Posté par vincy, le 21 juillet 2009

rogeretmoi.jpgDans le Courrier International du 16 juillet, il est évoqué le nouveau film de Michael Moore, à venir sur les écrans cet automne (voir actualité du 11 juillet dernier), Capitalism : A Love Story. Titre évidemment ironique. 20 ans après son premier documentaire, Roger et moi, Moore ne peut que constater d’avoir su mettre en scène avant les autres les excès et les périls du Capitalisme, comme unique dogme économique (et même idéologique). Le résultat parle de lui-même Cette ville de Flint, déjà défigurée par la crise industrielle et notamment sa dépendance à l’égard de l’automobile, est aujourd’hui tant sinistrée (lire l’article de David Streitfeld traduit du New York Times) qu’elle envisage de raser des quartiers entiers et de les convertir en espaces verts.
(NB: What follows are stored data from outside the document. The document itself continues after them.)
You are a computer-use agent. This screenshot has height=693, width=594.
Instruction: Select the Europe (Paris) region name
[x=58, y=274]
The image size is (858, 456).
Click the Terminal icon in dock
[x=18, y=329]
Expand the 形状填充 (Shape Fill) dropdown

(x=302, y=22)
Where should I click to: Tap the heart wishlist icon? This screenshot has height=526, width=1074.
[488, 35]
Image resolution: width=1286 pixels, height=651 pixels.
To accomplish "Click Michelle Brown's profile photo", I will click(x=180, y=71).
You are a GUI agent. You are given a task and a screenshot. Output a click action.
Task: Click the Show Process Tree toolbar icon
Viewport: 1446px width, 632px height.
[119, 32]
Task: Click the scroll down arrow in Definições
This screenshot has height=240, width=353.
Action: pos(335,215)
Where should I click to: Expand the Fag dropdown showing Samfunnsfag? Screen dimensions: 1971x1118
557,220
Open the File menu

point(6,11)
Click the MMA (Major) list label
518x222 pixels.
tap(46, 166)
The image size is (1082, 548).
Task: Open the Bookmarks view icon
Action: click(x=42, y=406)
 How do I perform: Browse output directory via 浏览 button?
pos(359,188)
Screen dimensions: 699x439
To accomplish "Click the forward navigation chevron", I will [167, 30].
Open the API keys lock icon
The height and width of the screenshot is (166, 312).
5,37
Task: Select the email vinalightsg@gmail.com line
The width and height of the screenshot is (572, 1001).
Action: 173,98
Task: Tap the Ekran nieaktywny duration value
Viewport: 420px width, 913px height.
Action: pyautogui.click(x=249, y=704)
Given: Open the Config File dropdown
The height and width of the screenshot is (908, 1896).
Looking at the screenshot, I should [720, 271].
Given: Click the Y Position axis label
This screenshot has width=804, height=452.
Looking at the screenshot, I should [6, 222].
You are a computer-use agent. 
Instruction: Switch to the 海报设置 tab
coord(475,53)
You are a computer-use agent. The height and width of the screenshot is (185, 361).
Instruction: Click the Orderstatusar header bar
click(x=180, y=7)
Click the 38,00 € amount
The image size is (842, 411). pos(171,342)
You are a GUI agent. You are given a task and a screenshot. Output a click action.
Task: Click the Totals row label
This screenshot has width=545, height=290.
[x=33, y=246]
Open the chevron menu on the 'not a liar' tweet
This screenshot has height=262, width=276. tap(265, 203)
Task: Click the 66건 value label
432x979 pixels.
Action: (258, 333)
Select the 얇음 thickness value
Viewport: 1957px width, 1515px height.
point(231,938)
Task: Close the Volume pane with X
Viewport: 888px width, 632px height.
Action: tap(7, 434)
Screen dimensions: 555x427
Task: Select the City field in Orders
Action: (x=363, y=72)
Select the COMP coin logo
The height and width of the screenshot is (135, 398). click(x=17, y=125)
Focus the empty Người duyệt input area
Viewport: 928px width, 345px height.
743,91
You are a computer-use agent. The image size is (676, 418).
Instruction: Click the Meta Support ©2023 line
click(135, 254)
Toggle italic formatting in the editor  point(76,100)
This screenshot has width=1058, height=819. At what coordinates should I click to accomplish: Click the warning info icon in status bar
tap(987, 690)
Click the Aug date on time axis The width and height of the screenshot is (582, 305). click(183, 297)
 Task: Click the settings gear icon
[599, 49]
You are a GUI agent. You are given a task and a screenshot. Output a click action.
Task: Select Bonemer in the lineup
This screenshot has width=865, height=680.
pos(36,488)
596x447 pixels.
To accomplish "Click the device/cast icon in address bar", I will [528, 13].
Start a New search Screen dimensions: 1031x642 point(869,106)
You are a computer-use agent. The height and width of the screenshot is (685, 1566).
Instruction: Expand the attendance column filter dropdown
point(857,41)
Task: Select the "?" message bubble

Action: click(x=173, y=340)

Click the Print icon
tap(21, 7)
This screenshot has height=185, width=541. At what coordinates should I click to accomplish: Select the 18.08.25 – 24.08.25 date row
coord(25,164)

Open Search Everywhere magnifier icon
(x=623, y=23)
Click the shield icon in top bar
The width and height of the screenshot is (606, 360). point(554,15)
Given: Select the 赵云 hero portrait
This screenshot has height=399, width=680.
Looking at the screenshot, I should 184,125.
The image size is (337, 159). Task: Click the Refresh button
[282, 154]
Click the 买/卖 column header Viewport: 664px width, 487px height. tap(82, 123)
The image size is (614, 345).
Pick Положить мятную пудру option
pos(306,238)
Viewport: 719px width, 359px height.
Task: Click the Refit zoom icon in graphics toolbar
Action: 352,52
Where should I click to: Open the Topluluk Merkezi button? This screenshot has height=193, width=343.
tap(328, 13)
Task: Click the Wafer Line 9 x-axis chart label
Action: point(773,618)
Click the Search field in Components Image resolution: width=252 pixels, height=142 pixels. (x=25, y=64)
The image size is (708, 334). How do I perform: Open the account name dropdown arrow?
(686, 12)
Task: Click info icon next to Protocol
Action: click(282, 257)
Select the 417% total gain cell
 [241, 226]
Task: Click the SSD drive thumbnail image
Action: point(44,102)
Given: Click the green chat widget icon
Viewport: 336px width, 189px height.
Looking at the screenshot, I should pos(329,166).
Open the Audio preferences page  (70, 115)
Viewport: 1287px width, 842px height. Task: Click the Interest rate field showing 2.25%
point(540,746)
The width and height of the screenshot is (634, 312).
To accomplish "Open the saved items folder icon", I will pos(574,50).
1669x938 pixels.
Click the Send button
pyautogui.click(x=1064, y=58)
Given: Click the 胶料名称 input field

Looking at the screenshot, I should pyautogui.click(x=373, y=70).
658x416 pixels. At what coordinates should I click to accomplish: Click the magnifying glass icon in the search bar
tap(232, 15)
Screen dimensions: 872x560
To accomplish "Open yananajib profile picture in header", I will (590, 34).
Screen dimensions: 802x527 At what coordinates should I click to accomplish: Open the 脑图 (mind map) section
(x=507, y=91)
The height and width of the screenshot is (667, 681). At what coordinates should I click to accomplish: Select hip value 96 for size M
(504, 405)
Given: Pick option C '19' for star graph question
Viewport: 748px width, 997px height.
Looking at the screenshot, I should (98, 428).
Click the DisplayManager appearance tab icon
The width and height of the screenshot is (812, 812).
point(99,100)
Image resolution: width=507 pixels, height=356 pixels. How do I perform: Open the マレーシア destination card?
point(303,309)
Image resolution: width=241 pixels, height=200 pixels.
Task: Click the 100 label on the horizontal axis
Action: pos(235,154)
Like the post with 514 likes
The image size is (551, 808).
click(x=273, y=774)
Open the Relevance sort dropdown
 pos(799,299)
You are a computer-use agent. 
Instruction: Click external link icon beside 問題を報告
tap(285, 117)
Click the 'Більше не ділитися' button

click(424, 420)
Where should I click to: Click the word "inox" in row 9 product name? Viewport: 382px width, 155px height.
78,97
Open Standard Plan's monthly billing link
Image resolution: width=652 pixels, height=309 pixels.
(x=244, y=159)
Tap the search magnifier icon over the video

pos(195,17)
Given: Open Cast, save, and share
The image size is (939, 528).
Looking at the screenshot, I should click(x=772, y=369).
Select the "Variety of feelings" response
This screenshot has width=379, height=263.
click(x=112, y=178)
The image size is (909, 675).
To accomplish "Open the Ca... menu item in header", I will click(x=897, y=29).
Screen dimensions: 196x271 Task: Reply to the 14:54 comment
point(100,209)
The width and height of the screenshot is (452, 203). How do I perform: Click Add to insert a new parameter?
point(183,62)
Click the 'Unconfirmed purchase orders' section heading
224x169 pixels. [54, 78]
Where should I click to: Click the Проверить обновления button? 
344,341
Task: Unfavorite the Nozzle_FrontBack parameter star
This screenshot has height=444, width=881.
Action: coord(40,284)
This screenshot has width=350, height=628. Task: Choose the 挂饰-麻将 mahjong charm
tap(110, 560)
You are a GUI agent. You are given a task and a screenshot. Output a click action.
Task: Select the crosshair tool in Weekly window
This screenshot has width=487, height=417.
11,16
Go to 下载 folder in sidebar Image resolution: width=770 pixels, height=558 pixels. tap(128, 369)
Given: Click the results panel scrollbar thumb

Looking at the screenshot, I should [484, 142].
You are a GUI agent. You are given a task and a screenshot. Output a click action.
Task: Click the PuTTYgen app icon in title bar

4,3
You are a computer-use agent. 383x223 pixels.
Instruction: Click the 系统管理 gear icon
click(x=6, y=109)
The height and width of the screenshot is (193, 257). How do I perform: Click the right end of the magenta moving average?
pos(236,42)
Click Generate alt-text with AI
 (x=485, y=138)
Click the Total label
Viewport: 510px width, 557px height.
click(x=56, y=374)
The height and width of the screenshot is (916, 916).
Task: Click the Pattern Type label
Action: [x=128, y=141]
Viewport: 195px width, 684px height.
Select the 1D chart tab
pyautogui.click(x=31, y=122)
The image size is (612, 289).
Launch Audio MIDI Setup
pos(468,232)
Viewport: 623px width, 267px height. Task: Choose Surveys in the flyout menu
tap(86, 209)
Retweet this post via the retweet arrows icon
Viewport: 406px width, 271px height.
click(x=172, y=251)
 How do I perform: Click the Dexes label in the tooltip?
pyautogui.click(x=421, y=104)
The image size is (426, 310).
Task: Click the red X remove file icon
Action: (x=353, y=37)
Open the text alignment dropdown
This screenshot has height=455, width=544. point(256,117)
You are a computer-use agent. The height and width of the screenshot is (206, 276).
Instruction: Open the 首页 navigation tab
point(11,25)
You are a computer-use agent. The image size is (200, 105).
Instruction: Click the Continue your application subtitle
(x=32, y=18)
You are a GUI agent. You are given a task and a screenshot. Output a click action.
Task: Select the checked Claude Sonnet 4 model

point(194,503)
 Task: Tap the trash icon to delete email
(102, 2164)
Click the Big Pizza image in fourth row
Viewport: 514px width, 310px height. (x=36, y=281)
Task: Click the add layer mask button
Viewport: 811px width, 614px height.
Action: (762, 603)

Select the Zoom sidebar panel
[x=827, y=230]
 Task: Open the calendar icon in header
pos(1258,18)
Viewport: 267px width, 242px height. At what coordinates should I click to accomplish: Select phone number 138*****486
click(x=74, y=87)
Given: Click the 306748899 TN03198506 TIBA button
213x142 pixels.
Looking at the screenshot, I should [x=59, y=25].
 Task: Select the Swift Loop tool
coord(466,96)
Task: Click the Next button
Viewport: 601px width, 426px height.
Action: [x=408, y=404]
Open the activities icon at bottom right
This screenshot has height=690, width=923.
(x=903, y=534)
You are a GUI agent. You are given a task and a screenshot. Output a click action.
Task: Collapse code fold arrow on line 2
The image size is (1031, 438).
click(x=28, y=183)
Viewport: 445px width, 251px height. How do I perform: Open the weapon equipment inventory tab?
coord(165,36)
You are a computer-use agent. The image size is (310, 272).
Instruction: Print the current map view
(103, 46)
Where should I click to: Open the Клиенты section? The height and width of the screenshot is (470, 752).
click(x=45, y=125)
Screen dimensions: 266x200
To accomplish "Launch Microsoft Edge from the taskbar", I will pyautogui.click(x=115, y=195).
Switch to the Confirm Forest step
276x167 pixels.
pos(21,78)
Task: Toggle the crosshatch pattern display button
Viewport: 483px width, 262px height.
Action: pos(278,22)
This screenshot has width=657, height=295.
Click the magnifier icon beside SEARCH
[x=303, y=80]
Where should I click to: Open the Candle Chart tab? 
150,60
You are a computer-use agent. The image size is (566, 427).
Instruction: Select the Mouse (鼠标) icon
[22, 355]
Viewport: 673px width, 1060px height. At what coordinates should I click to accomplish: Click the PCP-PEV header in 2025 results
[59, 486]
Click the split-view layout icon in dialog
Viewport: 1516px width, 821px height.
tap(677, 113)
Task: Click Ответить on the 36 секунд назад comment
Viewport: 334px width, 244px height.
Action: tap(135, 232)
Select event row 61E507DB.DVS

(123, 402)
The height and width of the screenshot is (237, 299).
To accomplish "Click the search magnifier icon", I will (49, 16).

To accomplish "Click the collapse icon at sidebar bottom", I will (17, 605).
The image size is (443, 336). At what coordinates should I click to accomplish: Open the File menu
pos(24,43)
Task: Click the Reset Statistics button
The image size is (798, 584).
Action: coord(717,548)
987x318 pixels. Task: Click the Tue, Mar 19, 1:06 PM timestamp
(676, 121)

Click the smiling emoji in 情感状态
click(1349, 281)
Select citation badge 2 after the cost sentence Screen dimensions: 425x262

Dans Newsweek, le documentariste James Scurlock lance que « Michael Moore a connu un immense succès sous George W. Bush mais ses documentaires n’ont jamais été suivis d’effets. » Et de justifier sa pique en citant Bowling for Columbine qui n’a jamais conduit l’Amérique à se passer des armes à feu. Mais Scurlock est de mauvaise foi en prenant ce genre d’arguments. Qu’il juge Moore comme un « justicier d’opérette » ou qu’il considère ses films comme « simplistes », c’est son droit. Sicko et même Farhenheit 9/11 ne sont pas exempts de défauts ni sur le fond ni sur la forme. Mais combien de documentaires ont réellement eut un impact sur la vie réelle, sur l’action politique ?

Dans le domaine des fictions, hormis, peut-être, récemment Indigènes et la honte infligée à la République Française concernant ses vétérans africains, peu de films ont réellement eut un impact immédiat sur notre société. Considérons le nombre de films plaidant contre la peine de mort aux Etats-Unis et admirons leur splendide échec à avoir convaincu la majorité des Américains… Souvenez-vous en France du documentaire acclamé, et contreversé, Le cauchemar de Darwin : combien de consommateurs regardent la provenance de leur poisson surgelé ?

Pourtant, fictions comme documentaires ont une utilité. Que les documentaires flirtent avec le divertissement ou que les fictions s’imprègnent de réalité, peu importe. Ils éveillent les consciences, ovurent des portes, attisent la curiosité, révèlent des faits ou des situations révoltantes ou oubliées. C’est là leur limite. Mais aussi le prix de leur liberté artistique et intellectuelle. Les réalisateurs restent en effet des artistes, engagés, impliqués dans leur époque ou leur société. Mais des artistes. Ce ne sont pas des juges, des politiciens, ou encore des militants associatifs. Ils ne servent qu’à éclairer ce que nos civilisations laissent dans l’ombre ou souhaitent cacher, ou tout simplement ne voient pas. Aux autres d’agir.